(Beginning of GIVEN RECORDS)

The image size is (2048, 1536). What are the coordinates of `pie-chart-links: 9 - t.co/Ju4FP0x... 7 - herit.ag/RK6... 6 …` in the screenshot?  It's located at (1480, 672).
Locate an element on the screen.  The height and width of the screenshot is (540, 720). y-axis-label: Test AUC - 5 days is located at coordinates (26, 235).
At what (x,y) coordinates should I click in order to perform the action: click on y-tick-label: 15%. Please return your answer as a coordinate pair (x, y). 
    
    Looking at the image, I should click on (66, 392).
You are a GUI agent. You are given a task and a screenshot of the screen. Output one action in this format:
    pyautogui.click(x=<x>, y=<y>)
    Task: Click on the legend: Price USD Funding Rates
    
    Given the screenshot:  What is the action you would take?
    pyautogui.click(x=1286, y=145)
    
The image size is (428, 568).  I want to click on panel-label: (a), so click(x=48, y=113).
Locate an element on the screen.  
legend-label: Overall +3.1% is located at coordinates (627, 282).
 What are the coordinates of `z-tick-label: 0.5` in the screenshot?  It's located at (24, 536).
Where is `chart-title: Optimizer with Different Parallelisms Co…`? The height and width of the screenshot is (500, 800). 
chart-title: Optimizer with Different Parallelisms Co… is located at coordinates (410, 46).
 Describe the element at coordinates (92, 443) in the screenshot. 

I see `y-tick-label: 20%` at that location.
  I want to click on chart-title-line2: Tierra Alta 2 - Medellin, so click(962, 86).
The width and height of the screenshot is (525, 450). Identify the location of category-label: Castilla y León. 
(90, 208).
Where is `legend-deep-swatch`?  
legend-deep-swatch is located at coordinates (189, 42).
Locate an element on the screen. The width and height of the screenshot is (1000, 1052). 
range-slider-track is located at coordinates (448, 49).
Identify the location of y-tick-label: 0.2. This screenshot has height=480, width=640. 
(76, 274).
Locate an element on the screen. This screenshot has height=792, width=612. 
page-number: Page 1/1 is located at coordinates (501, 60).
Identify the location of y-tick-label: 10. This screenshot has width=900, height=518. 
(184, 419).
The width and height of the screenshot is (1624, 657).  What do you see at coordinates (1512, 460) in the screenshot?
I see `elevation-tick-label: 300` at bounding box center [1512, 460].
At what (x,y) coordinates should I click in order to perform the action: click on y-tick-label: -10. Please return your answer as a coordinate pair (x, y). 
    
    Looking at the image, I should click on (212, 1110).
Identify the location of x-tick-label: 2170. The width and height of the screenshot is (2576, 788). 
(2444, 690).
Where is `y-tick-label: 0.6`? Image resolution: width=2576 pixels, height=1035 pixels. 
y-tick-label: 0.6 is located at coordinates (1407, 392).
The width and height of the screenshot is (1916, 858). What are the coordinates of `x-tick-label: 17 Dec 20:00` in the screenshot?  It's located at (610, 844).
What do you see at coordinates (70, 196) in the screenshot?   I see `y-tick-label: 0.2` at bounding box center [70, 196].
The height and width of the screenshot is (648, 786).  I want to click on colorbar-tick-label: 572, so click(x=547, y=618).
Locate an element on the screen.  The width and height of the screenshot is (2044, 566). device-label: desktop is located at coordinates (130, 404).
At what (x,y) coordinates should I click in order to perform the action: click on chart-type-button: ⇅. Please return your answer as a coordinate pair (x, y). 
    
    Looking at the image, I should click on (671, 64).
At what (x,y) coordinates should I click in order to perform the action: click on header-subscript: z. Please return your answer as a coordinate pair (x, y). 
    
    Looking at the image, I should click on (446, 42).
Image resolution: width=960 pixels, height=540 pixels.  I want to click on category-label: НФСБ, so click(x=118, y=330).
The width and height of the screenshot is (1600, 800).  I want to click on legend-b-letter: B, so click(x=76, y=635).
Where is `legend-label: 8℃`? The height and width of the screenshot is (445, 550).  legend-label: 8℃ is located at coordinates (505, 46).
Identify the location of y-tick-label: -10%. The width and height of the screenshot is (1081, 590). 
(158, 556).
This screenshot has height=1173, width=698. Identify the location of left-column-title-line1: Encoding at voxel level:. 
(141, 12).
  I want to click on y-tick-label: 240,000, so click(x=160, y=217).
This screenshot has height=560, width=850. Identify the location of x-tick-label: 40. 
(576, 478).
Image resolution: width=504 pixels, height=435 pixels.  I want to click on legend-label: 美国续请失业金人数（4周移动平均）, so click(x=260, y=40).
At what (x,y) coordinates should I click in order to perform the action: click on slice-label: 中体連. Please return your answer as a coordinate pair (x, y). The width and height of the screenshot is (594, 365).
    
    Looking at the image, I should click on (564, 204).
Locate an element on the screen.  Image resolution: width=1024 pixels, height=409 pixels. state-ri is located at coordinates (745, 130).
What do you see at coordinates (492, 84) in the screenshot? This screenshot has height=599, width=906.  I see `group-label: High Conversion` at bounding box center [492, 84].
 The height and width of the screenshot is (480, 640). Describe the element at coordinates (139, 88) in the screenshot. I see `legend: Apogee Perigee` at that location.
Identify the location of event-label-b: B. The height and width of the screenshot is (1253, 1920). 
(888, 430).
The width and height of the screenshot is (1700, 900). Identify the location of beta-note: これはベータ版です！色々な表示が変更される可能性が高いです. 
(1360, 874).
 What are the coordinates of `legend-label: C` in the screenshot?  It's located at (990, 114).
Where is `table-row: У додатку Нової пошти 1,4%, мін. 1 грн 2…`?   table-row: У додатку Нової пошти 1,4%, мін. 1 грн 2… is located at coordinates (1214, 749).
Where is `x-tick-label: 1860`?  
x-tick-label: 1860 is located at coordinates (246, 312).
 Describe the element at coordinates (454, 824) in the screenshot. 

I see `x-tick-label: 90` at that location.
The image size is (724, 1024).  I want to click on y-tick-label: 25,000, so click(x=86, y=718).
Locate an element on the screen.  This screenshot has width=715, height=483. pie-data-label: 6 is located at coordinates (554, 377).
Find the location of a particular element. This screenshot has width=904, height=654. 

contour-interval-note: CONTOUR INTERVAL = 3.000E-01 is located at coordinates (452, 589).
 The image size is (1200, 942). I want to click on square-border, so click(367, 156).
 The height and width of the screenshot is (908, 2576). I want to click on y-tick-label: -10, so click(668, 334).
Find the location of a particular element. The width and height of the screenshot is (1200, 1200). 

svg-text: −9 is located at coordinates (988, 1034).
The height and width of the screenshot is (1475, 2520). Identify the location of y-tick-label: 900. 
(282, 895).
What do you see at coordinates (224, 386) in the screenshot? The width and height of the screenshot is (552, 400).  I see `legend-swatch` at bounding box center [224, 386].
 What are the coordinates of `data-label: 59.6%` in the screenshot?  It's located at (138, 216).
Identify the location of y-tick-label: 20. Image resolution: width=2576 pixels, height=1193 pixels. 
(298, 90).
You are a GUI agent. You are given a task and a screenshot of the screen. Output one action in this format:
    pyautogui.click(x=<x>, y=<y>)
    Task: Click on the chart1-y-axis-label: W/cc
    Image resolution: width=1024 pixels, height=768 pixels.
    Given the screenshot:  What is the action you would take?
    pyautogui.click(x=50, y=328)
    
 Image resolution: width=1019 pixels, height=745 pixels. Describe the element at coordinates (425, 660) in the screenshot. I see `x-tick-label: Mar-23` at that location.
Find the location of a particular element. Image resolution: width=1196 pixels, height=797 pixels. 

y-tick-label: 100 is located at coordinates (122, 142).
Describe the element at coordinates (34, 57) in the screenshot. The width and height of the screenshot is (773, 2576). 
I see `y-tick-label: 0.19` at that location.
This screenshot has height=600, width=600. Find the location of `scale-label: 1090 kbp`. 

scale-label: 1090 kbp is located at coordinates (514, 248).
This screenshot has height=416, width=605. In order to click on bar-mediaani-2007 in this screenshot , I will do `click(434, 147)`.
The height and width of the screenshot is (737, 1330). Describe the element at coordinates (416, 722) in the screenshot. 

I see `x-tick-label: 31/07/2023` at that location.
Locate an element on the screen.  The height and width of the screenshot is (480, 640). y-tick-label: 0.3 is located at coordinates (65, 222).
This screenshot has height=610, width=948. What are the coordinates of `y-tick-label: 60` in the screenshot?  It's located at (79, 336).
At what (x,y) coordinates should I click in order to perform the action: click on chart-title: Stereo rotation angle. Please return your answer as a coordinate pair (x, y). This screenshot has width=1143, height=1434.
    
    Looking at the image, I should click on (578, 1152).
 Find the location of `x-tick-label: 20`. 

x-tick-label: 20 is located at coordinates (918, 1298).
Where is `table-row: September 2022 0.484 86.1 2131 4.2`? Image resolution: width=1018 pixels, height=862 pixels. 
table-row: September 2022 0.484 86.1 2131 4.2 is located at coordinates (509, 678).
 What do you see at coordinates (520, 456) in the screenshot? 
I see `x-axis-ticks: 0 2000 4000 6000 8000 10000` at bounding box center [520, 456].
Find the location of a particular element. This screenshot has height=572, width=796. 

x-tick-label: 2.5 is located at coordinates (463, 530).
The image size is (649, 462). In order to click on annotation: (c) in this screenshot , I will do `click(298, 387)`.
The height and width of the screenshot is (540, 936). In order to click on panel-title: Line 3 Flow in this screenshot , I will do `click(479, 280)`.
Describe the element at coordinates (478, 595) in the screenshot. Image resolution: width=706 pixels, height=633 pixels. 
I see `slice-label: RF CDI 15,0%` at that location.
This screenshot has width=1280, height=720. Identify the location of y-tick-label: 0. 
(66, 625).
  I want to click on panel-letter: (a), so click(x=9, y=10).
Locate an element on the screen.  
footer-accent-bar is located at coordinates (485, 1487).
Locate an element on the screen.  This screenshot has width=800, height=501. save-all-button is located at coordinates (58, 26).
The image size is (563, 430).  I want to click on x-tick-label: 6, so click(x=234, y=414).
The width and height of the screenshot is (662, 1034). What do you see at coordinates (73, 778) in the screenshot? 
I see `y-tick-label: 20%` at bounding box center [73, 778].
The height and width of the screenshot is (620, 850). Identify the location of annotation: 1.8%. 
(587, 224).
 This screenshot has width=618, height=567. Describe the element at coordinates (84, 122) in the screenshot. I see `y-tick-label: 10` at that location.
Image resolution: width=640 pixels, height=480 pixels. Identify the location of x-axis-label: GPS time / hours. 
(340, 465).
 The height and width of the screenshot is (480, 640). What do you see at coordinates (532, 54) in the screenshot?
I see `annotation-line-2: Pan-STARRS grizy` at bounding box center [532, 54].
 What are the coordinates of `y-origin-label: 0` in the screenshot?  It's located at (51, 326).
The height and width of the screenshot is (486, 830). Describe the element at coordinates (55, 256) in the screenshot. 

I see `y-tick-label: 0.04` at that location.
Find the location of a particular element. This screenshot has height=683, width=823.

(End of GIVEN RECORDS)

* **WHAT YOU WILL DO**
Could you return, unchanged, every line from the start of the records through the line that contains "pyautogui.click(x=1286, y=145)", with that line included?

* **TASK SOLUTION**
The image size is (2048, 1536). What are the coordinates of `pie-chart-links: 9 - t.co/Ju4FP0x... 7 - herit.ag/RK6... 6 …` in the screenshot?  It's located at (1480, 672).
Locate an element on the screen.  The height and width of the screenshot is (540, 720). y-axis-label: Test AUC - 5 days is located at coordinates (26, 235).
At what (x,y) coordinates should I click in order to perform the action: click on y-tick-label: 15%. Please return your answer as a coordinate pair (x, y). 
    
    Looking at the image, I should click on (66, 392).
You are a GUI agent. You are given a task and a screenshot of the screen. Output one action in this format:
    pyautogui.click(x=<x>, y=<y>)
    Task: Click on the legend: Price USD Funding Rates
    
    Given the screenshot:  What is the action you would take?
    pyautogui.click(x=1286, y=145)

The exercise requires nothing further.